Records drawn from a dataset →
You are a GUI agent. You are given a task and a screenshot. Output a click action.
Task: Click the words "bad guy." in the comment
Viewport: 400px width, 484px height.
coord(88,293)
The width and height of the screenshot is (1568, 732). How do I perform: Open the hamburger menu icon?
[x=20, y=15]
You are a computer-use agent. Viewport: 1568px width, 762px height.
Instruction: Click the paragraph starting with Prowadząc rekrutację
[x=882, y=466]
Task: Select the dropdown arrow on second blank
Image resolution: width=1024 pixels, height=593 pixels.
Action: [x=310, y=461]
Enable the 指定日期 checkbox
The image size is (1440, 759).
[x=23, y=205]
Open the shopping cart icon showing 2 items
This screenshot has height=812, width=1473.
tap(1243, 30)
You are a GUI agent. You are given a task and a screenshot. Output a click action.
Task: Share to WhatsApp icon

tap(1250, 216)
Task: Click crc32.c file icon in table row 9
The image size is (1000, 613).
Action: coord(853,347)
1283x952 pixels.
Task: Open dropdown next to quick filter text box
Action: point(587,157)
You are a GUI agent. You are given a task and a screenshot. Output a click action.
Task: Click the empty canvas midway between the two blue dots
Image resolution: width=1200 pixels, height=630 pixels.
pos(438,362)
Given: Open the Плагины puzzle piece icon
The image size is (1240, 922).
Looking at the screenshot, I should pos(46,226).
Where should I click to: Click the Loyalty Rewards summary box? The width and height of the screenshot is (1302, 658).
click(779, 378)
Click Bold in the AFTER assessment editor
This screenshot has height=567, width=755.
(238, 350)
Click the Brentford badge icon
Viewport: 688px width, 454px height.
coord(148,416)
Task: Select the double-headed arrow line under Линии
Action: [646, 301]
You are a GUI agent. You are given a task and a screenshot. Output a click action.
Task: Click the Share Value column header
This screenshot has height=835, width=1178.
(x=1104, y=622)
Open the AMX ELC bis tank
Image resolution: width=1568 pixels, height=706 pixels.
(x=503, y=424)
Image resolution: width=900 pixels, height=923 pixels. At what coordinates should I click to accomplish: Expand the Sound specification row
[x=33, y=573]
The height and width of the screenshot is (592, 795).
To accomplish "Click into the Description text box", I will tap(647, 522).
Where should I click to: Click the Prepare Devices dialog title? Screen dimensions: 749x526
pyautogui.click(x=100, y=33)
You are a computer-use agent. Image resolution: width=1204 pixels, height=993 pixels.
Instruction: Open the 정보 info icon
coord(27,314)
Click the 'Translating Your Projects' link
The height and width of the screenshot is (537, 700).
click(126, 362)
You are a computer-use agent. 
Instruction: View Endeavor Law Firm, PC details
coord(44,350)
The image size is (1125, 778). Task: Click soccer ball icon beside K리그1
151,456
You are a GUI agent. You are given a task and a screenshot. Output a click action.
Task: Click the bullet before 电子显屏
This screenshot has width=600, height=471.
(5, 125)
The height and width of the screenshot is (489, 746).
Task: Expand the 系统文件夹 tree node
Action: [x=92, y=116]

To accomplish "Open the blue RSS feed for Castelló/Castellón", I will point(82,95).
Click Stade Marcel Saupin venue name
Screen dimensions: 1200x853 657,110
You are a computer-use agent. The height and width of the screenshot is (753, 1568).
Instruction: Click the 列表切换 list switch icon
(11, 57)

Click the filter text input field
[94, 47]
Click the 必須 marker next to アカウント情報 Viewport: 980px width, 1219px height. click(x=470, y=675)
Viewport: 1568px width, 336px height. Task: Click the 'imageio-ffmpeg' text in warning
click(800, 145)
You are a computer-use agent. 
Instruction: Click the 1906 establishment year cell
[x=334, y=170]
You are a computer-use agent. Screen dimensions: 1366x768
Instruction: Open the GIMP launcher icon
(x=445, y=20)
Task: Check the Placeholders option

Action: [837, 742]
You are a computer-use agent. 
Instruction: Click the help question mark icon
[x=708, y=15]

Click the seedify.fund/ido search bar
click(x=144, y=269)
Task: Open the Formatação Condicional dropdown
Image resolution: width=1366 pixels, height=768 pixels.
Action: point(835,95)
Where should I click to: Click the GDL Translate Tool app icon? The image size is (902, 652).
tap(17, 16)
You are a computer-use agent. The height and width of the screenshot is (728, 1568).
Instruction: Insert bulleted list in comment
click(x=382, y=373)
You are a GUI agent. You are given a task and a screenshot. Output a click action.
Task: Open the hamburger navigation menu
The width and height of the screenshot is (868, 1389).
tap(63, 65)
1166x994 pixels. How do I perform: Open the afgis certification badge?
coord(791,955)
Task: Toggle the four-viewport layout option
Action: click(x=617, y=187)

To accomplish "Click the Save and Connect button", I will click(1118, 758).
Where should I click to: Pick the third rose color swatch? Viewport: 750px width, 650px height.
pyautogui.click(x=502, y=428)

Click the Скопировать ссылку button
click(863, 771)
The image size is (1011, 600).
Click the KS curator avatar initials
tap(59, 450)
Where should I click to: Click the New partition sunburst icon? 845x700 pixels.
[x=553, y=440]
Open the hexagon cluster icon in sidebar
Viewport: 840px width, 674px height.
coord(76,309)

To do →
Please reproduce each entry exactly as it appears.

Completed task →
You are a GUI agent. You are given a task and a screenshot. Output a click action.
Task: Click the words "bad guy." in the comment
Viewport: 400px width, 484px height.
coord(88,293)
The width and height of the screenshot is (1568, 732). How do I perform: Open the hamburger menu icon?
[x=20, y=15]
You are a computer-use agent. Viewport: 1568px width, 762px height.
Instruction: Click the paragraph starting with Prowadząc rekrutację
[x=882, y=466]
Task: Select the dropdown arrow on second blank
Image resolution: width=1024 pixels, height=593 pixels.
Action: [x=310, y=461]
Enable the 指定日期 checkbox
The image size is (1440, 759).
[x=23, y=205]
Open the shopping cart icon showing 2 items
This screenshot has height=812, width=1473.
tap(1243, 30)
You are a GUI agent. You are given a task and a screenshot. Output a click action.
Task: Share to WhatsApp icon

tap(1250, 216)
Task: Click crc32.c file icon in table row 9
The image size is (1000, 613).
Action: coord(853,347)
1283x952 pixels.
Task: Open dropdown next to quick filter text box
Action: point(587,157)
You are a GUI agent. You are given a task and a screenshot. Output a click action.
Task: Click the empty canvas midway between the two blue dots
Image resolution: width=1200 pixels, height=630 pixels.
pos(438,362)
Given: Open the Плагины puzzle piece icon
The image size is (1240, 922).
Looking at the screenshot, I should pos(46,226).
Where should I click to: Click the Loyalty Rewards summary box? The width and height of the screenshot is (1302, 658).
click(779, 378)
Click Bold in the AFTER assessment editor
This screenshot has height=567, width=755.
(238, 350)
Click the Brentford badge icon
Viewport: 688px width, 454px height.
coord(148,416)
Task: Select the double-headed arrow line under Линии
Action: [646, 301]
You are a GUI agent. You are given a task and a screenshot. Output a click action.
Task: Click the Share Value column header
This screenshot has height=835, width=1178.
(x=1104, y=622)
Open the AMX ELC bis tank
Image resolution: width=1568 pixels, height=706 pixels.
(x=503, y=424)
Image resolution: width=900 pixels, height=923 pixels. At what coordinates should I click to accomplish: Expand the Sound specification row
[x=33, y=573]
The height and width of the screenshot is (592, 795).
To accomplish "Click into the Description text box", I will tap(647, 522).
Where should I click to: Click the Prepare Devices dialog title? Screen dimensions: 749x526
pyautogui.click(x=100, y=33)
You are a computer-use agent. Image resolution: width=1204 pixels, height=993 pixels.
Instruction: Open the 정보 info icon
coord(27,314)
Click the 'Translating Your Projects' link
The height and width of the screenshot is (537, 700).
click(126, 362)
You are a computer-use agent. 
Instruction: View Endeavor Law Firm, PC details
coord(44,350)
The image size is (1125, 778). Task: Click soccer ball icon beside K리그1
151,456
You are a GUI agent. You are given a task and a screenshot. Output a click action.
Task: Click the bullet before 电子显屏
This screenshot has width=600, height=471.
(5, 125)
The height and width of the screenshot is (489, 746).
Task: Expand the 系统文件夹 tree node
Action: [x=92, y=116]

To accomplish "Open the blue RSS feed for Castelló/Castellón", I will point(82,95).
Click Stade Marcel Saupin venue name
Screen dimensions: 1200x853 657,110
You are a computer-use agent. The height and width of the screenshot is (753, 1568).
Instruction: Click the 列表切换 list switch icon
(11, 57)

Click the filter text input field
[94, 47]
Click the 必須 marker next to アカウント情報 Viewport: 980px width, 1219px height. click(x=470, y=675)
Viewport: 1568px width, 336px height. Task: Click the 'imageio-ffmpeg' text in warning
click(800, 145)
You are a computer-use agent. 
Instruction: Click the 1906 establishment year cell
[x=334, y=170]
You are a computer-use agent. Screen dimensions: 1366x768
Instruction: Open the GIMP launcher icon
(x=445, y=20)
Task: Check the Placeholders option

Action: [837, 742]
You are a computer-use agent. 
Instruction: Click the help question mark icon
[x=708, y=15]

Click the seedify.fund/ido search bar
click(x=144, y=269)
Task: Open the Formatação Condicional dropdown
Image resolution: width=1366 pixels, height=768 pixels.
Action: point(835,95)
Where should I click to: Click the GDL Translate Tool app icon? The image size is (902, 652).
tap(17, 16)
You are a computer-use agent. The height and width of the screenshot is (728, 1568).
Instruction: Insert bulleted list in comment
click(x=382, y=373)
You are a GUI agent. You are given a task and a screenshot. Output a click action.
Task: Open the hamburger navigation menu
The width and height of the screenshot is (868, 1389).
tap(63, 65)
1166x994 pixels. How do I perform: Open the afgis certification badge?
coord(791,955)
Task: Toggle the four-viewport layout option
Action: click(x=617, y=187)

To accomplish "Click the Save and Connect button", I will click(1118, 758).
Where should I click to: Pick the third rose color swatch? Viewport: 750px width, 650px height.
pyautogui.click(x=502, y=428)

Click the Скопировать ссылку button
click(863, 771)
The image size is (1011, 600).
Click the KS curator avatar initials
tap(59, 450)
Where should I click to: Click the New partition sunburst icon? 845x700 pixels.
[x=553, y=440]
Open the hexagon cluster icon in sidebar
Viewport: 840px width, 674px height.
coord(76,309)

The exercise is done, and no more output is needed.